* _THE TASK_: In the listing that follows, count each line containing the string "height" and report only the count.

* _STUDY MATERIAL_:
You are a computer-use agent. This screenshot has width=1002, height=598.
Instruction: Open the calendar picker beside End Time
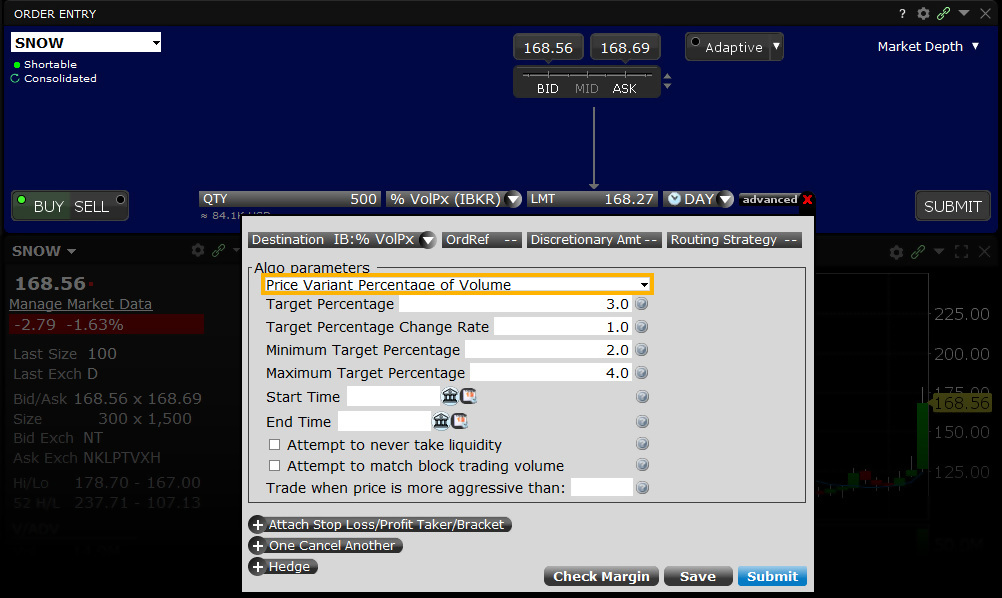click(x=460, y=421)
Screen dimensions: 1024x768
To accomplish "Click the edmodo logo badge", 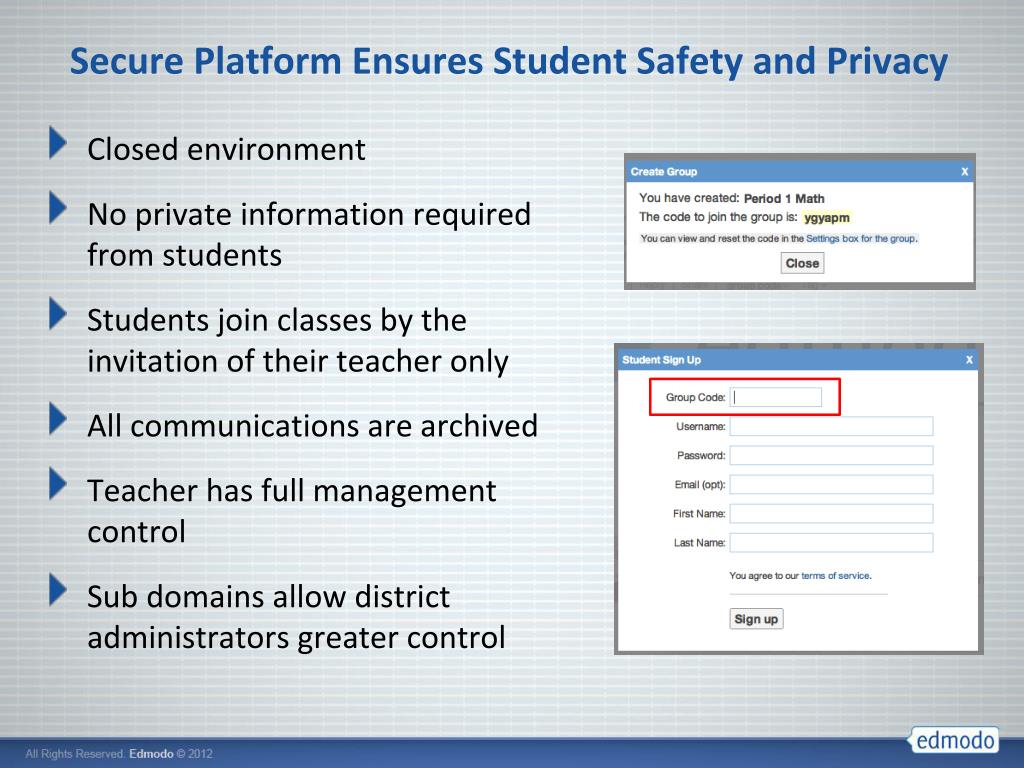I will pos(954,740).
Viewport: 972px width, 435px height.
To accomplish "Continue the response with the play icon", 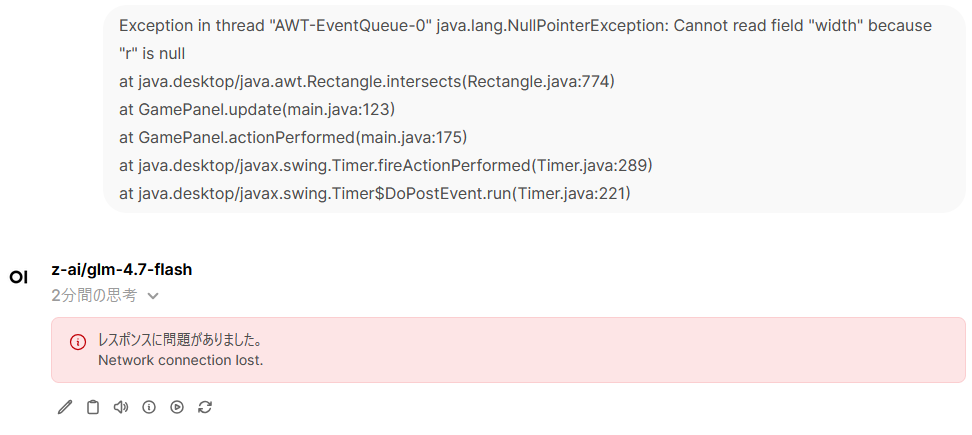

* _RESPONSE FOR THIS EXERCISE_: 2